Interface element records
++++++++
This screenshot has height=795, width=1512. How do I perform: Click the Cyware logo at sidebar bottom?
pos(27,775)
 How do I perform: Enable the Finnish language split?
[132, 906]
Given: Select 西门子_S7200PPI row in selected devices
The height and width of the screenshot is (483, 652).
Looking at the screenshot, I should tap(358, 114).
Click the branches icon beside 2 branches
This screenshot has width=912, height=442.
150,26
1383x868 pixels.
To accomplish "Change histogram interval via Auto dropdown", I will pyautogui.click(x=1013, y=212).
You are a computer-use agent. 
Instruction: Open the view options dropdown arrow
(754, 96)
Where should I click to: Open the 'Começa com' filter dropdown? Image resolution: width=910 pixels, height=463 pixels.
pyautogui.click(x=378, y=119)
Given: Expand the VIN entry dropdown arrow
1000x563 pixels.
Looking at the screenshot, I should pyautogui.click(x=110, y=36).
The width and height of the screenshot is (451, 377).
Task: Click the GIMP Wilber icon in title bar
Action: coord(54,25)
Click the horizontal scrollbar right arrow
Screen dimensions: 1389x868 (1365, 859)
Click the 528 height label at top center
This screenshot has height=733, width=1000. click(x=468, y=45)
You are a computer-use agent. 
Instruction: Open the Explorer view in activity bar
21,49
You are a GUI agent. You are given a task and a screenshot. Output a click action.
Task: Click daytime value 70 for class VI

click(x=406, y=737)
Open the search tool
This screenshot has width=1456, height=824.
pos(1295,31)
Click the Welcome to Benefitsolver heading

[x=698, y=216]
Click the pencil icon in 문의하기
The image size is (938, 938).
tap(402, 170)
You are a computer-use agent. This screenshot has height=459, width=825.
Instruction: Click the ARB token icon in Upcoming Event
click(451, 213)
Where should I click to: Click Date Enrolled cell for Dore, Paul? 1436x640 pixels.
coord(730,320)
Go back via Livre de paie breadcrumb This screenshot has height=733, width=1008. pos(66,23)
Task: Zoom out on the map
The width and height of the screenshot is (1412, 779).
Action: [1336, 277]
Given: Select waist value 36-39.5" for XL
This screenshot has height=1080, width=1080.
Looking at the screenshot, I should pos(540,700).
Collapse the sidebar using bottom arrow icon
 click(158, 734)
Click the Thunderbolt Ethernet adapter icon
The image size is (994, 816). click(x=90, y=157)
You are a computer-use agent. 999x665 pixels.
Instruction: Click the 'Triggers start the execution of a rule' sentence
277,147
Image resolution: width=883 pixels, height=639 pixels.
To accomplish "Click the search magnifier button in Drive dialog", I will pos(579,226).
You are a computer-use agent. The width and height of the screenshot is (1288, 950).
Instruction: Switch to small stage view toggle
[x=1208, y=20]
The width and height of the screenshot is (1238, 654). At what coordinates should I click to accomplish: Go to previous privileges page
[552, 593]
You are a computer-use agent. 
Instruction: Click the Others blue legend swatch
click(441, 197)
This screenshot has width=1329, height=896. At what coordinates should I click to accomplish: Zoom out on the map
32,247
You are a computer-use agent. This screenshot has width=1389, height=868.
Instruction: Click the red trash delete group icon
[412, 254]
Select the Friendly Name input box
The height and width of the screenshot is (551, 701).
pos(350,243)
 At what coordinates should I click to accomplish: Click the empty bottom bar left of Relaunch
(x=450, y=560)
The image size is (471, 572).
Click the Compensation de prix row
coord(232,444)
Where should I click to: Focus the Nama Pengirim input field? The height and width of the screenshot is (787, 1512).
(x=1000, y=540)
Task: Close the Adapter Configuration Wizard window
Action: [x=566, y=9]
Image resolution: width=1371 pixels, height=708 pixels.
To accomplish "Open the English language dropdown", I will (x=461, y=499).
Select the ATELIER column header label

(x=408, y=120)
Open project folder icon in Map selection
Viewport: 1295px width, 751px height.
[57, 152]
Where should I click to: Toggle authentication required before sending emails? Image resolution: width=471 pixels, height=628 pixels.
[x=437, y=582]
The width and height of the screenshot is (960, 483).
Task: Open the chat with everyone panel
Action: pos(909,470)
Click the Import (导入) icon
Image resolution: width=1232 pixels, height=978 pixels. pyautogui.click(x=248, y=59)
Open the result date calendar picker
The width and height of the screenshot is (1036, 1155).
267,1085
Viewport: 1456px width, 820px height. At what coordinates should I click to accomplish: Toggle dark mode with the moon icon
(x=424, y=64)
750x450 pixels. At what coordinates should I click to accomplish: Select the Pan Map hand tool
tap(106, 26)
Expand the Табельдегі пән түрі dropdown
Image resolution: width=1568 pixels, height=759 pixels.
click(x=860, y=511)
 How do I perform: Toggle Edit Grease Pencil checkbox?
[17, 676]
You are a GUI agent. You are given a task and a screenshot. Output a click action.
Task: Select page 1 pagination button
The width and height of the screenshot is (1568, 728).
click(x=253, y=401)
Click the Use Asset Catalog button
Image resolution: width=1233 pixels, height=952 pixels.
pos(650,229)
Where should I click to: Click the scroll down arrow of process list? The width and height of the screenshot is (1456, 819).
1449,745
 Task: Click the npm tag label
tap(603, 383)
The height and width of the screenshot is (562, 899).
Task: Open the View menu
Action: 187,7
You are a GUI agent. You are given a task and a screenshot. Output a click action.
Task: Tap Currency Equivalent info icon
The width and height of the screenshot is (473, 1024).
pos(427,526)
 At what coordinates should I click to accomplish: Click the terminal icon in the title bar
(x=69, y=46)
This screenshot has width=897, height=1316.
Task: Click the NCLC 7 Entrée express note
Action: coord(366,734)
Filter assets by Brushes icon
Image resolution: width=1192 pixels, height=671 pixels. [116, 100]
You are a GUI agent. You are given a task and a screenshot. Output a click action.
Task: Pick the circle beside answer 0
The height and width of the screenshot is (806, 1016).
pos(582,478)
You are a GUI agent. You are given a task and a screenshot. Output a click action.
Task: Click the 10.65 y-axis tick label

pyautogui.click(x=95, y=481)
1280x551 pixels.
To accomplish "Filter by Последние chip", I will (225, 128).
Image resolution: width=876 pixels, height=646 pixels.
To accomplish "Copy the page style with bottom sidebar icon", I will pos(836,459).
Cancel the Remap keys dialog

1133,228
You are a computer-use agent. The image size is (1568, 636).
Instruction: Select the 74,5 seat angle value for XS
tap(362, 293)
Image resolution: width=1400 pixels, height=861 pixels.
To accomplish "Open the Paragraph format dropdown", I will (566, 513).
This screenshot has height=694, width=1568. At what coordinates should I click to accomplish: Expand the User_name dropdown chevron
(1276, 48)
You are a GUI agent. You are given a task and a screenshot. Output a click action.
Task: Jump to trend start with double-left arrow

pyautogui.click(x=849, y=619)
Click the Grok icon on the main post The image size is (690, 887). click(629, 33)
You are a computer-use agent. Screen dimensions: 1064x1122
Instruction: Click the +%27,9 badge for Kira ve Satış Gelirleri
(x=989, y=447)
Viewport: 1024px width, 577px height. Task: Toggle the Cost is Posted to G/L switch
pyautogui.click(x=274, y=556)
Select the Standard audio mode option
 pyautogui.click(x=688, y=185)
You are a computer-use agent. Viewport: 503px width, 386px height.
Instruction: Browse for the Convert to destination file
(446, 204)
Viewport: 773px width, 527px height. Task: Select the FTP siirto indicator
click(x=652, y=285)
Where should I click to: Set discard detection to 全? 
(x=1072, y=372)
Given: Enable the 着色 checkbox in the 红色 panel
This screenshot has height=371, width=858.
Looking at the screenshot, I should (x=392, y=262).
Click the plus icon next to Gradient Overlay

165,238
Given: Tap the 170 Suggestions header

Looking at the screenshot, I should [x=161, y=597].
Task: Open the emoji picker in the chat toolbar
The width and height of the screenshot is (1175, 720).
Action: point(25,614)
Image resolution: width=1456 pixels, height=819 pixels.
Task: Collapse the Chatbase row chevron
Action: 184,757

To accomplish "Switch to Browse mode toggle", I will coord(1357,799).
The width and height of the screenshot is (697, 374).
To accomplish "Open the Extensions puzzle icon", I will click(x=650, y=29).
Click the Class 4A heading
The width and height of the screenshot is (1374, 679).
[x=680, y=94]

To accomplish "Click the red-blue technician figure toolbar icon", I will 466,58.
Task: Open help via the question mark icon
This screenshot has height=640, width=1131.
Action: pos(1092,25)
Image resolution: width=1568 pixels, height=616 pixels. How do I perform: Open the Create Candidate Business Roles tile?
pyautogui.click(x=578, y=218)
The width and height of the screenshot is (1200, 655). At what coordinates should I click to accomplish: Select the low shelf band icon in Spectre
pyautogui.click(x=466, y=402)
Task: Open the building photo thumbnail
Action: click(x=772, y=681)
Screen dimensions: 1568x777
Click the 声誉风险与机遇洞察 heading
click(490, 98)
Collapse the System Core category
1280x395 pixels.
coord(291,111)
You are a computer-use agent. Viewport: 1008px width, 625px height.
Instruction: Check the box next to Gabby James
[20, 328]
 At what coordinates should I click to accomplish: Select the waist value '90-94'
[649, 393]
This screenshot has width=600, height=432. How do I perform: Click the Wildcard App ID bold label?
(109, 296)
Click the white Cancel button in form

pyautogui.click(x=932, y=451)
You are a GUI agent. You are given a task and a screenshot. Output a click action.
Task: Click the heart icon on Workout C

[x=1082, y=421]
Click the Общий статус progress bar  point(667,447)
++++++++
> Problem description: Duplicate the lines in the records above, starting at the line containing "Collapse the System Core category" and ending at the line containing "pyautogui.click(x=932, y=451)".

> Exercise result:
Collapse the System Core category
1280x395 pixels.
coord(291,111)
You are a computer-use agent. Viewport: 1008px width, 625px height.
Instruction: Check the box next to Gabby James
[20, 328]
 At what coordinates should I click to accomplish: Select the waist value '90-94'
[649, 393]
This screenshot has width=600, height=432. How do I perform: Click the Wildcard App ID bold label?
(109, 296)
Click the white Cancel button in form

pyautogui.click(x=932, y=451)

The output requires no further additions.